# Webstart-Anwendung



## 0xdeadbeef (24. Nov 2004)

Gibt es eine Möglichkeit, von einer Webstart-Anwendung ein INI-File o.ä. lokal abzuspeichern und einzulesen, ohne volle Rechte per "<all-permissions/>" zu gewähren? 
Ich habe irgendwas im Hinterkopf, daß Webstart-Anwendungen in einen speziellen Bereich auf der Platte schreiben dürfen (was ja nur Sinn ergibt, wenn man keine vollen Rechte hat). Leider finde ich die entsprechende Info nicht mehr.
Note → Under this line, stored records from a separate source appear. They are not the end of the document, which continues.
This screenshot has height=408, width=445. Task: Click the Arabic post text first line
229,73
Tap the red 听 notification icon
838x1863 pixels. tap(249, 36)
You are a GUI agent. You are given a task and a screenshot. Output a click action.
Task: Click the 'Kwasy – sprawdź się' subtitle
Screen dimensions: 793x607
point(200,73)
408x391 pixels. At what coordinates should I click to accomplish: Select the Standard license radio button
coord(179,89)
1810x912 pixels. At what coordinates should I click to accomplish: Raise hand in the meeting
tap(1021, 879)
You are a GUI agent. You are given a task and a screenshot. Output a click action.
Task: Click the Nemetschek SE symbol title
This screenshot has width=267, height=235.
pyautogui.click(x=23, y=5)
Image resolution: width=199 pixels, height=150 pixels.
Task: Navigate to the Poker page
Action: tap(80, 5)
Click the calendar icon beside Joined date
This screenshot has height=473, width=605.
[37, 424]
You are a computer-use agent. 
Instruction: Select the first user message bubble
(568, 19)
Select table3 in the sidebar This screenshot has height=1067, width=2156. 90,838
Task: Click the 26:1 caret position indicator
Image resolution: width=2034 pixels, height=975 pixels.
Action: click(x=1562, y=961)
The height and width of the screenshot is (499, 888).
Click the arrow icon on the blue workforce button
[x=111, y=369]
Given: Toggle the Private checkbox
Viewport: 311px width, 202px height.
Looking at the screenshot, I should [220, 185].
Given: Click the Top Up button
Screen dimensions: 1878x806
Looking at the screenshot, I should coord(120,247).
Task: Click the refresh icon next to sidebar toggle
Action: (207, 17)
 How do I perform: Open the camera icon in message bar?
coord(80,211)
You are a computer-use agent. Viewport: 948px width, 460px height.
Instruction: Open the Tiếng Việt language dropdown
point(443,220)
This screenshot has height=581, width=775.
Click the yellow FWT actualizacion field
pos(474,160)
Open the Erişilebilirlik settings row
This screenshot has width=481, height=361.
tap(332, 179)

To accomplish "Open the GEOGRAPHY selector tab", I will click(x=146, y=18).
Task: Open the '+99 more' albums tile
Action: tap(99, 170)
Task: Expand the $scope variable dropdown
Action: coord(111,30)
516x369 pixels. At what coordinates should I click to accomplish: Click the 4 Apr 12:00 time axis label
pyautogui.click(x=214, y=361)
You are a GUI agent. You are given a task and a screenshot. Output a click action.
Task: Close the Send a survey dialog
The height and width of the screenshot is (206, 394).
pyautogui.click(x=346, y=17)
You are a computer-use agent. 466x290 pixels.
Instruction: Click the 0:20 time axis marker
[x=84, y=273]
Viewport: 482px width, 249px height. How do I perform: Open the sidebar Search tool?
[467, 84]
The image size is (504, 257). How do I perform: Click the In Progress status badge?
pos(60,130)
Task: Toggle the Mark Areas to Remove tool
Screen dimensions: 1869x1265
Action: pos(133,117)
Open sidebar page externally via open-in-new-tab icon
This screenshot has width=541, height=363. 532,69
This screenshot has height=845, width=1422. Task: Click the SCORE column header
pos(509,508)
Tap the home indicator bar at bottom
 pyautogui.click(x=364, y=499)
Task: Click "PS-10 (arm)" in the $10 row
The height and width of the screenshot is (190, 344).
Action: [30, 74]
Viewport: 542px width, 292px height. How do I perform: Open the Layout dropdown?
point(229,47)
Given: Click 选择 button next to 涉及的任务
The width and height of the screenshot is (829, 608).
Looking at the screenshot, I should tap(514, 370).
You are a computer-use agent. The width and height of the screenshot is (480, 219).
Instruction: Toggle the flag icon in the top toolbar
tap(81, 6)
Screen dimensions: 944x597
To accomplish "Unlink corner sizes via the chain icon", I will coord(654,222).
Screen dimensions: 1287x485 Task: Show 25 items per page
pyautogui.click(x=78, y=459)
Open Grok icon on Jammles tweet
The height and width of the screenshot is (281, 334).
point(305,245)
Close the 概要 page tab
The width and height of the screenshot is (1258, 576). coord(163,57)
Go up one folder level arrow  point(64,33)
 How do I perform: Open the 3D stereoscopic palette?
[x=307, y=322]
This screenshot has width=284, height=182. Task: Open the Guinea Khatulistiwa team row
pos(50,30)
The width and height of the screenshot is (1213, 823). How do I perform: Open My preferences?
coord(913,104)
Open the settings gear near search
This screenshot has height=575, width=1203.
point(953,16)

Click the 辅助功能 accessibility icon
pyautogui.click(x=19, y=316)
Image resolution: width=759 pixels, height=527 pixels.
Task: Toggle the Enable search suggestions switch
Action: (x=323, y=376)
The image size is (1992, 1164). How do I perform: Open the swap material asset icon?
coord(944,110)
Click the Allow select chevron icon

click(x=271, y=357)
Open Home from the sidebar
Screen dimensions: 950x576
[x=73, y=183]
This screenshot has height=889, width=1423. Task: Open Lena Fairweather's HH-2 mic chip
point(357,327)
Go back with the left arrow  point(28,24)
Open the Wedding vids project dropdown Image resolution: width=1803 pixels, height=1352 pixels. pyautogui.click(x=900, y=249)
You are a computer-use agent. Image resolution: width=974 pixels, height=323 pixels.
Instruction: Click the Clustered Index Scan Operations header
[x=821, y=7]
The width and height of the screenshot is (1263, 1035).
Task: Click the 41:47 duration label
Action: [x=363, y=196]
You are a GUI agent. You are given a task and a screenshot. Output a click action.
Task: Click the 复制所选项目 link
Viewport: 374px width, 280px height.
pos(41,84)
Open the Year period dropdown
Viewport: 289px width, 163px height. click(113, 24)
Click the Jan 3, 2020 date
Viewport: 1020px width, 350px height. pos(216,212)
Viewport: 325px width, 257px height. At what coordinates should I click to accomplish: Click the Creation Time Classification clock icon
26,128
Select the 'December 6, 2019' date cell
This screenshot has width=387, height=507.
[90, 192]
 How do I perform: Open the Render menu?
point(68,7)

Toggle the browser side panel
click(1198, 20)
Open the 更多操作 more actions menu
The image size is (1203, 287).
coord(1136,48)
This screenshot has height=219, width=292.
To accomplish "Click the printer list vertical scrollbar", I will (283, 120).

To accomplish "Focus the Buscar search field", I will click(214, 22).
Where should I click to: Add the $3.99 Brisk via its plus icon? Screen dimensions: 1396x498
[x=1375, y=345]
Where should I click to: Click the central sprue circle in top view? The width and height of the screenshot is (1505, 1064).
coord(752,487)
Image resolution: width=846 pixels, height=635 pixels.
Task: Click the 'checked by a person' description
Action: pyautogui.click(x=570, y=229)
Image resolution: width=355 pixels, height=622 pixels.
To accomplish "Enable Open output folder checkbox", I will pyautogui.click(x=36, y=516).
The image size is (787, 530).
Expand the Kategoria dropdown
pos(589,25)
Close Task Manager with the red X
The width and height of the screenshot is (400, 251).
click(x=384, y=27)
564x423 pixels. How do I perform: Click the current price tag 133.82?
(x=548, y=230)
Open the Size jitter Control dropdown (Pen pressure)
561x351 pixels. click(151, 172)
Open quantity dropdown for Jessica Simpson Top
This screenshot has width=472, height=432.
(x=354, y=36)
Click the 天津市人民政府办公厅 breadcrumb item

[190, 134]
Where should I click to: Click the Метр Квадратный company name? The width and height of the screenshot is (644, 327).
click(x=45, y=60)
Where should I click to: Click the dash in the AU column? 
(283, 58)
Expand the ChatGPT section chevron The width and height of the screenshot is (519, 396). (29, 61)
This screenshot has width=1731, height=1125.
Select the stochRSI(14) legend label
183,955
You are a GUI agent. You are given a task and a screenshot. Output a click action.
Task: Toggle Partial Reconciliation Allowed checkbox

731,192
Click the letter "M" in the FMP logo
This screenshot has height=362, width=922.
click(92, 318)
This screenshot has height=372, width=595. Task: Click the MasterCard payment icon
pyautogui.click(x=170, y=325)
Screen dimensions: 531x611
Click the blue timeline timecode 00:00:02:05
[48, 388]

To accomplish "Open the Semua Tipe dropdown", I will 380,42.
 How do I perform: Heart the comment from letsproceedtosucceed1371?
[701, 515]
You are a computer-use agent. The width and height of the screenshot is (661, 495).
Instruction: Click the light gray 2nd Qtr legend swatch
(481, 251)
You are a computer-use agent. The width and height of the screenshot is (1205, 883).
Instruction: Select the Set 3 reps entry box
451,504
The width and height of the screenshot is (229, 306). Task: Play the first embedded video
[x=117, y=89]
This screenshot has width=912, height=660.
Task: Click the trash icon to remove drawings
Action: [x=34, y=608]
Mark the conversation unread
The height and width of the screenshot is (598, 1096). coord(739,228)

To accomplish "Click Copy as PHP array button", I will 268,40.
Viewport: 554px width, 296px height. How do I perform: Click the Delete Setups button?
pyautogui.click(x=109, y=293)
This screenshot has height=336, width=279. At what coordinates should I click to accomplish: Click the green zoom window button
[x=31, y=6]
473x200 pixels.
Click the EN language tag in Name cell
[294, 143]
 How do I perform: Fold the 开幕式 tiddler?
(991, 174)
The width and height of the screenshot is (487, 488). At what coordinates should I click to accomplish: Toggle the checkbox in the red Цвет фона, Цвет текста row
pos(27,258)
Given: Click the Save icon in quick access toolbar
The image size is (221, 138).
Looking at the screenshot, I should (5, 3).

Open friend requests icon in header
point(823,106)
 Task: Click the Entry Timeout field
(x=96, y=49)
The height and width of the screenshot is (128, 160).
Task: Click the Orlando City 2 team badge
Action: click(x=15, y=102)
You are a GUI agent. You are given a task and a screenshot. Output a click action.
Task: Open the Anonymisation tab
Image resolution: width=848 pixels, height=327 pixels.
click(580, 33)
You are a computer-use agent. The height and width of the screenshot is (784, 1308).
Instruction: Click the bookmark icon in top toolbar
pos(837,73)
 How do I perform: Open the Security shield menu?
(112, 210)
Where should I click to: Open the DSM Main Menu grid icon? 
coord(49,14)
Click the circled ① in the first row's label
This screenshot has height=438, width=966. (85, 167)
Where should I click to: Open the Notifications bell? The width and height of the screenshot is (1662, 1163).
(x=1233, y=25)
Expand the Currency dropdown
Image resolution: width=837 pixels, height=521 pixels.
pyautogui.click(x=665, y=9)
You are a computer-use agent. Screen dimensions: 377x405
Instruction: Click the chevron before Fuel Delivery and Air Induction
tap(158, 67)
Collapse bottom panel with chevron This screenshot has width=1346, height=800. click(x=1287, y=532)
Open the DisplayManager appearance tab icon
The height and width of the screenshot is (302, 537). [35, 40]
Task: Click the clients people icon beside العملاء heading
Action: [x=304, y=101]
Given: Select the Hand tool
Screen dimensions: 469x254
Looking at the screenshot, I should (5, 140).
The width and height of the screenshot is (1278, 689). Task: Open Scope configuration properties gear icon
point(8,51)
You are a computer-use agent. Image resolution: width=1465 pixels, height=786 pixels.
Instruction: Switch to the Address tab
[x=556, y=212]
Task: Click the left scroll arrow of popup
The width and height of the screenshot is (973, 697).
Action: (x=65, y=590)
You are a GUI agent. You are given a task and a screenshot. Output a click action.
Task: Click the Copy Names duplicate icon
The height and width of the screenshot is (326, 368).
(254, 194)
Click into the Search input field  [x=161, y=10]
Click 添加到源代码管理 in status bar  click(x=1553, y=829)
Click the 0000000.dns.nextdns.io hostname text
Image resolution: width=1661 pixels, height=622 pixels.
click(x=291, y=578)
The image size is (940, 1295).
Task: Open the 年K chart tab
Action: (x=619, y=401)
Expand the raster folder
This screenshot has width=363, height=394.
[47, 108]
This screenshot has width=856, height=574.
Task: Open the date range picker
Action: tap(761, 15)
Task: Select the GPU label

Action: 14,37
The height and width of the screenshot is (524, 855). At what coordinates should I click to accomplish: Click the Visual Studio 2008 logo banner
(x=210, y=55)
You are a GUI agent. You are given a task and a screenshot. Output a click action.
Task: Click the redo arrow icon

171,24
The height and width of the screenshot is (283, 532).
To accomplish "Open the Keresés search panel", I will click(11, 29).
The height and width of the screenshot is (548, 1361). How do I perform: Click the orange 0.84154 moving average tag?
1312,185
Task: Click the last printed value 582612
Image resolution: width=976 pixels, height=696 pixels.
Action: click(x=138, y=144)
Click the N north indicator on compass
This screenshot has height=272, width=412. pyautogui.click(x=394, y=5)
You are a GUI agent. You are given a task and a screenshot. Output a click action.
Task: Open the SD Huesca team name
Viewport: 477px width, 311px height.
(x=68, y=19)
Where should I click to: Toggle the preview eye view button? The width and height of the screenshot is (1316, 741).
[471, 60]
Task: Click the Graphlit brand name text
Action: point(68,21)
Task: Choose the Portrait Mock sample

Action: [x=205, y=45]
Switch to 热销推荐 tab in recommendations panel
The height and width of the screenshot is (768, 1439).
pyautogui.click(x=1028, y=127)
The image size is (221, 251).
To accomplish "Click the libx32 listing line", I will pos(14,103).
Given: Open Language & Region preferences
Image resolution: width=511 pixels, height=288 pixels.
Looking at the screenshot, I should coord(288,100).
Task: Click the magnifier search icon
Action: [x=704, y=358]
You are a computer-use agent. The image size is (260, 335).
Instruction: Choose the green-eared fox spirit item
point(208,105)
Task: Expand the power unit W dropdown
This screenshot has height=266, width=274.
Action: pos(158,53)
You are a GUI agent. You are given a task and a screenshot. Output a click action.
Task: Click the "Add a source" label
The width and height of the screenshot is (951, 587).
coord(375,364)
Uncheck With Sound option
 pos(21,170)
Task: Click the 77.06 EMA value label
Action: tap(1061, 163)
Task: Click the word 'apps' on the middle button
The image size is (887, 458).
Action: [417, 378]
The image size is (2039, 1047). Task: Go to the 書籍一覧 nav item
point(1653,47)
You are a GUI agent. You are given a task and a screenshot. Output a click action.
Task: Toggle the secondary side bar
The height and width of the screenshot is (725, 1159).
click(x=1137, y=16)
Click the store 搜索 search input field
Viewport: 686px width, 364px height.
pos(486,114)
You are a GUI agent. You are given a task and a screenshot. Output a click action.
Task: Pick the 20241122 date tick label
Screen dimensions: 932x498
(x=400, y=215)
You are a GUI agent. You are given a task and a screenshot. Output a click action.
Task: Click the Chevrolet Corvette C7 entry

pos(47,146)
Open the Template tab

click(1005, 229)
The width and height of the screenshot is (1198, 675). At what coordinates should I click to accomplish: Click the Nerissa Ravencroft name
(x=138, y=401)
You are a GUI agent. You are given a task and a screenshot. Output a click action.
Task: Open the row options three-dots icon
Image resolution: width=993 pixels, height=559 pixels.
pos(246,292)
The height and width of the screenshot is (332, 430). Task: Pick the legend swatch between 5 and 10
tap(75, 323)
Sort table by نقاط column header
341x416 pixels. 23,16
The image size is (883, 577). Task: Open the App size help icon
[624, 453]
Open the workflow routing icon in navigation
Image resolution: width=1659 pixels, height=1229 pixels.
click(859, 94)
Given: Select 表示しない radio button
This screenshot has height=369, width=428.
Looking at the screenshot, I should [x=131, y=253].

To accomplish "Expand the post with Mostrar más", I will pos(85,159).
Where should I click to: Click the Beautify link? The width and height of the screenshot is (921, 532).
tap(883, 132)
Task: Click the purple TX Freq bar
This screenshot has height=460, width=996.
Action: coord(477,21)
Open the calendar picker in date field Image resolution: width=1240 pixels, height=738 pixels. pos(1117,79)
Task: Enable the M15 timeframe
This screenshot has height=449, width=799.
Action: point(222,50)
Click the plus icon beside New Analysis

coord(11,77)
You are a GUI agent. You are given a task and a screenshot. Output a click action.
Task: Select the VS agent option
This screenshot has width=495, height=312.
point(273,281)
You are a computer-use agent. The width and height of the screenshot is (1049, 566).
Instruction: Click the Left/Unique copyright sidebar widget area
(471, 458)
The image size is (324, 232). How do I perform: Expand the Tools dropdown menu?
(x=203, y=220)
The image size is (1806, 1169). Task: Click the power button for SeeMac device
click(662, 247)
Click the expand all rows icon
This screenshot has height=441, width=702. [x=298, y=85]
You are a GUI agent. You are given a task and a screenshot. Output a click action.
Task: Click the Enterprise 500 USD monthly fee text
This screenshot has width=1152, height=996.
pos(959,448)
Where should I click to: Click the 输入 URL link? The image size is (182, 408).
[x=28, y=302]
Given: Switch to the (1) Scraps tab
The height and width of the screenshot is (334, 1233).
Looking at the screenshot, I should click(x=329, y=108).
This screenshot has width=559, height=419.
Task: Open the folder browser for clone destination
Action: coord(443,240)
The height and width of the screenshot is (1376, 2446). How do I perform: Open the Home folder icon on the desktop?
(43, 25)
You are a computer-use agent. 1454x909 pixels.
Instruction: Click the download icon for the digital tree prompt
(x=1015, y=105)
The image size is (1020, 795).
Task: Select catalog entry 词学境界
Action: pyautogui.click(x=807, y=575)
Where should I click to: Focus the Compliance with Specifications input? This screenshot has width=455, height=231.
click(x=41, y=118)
Oder hab ich mir das eingebildet?


----------



## stev.glasow (24. Nov 2004)

Kann ich nicht mit dem persistenceservice ein paar sachen local speichern ohne großartig rechte zu haben ? Das doch läuft ähnlich wie mit Cookies, bin mir nur nicht sicher ob es einer rechteabfrage bedarf, aber ich denke nicht.


----------



## 0xdeadbeef (24. Nov 2004)

Hm, ja. Hatte ich inzwischen auch wiedergefunden. Irgendwie erscheint mir das aber recht aufwendig. Müßte ich meine gesamte Properties-Klasse entsprechend aufbohren. Mal sehen.

BTW:
Weiß nicht, ob das hier das richtige Forum dafür ist, aber könnten mal ein paar Freiwillige Linus/Unix- und Mac-User meine Webstart-Applikation testen:
http://home.arcor.de/0xdeadbeef/Calcutta.htm

Verlangt vollen Zugriff, allerdings wird bloß ein Property-File in den Pfad geschrieben, in dem das JAR liegt.
Mich würde interessieren, ob die Pfade auf Macs und Unix-System korrekt sind.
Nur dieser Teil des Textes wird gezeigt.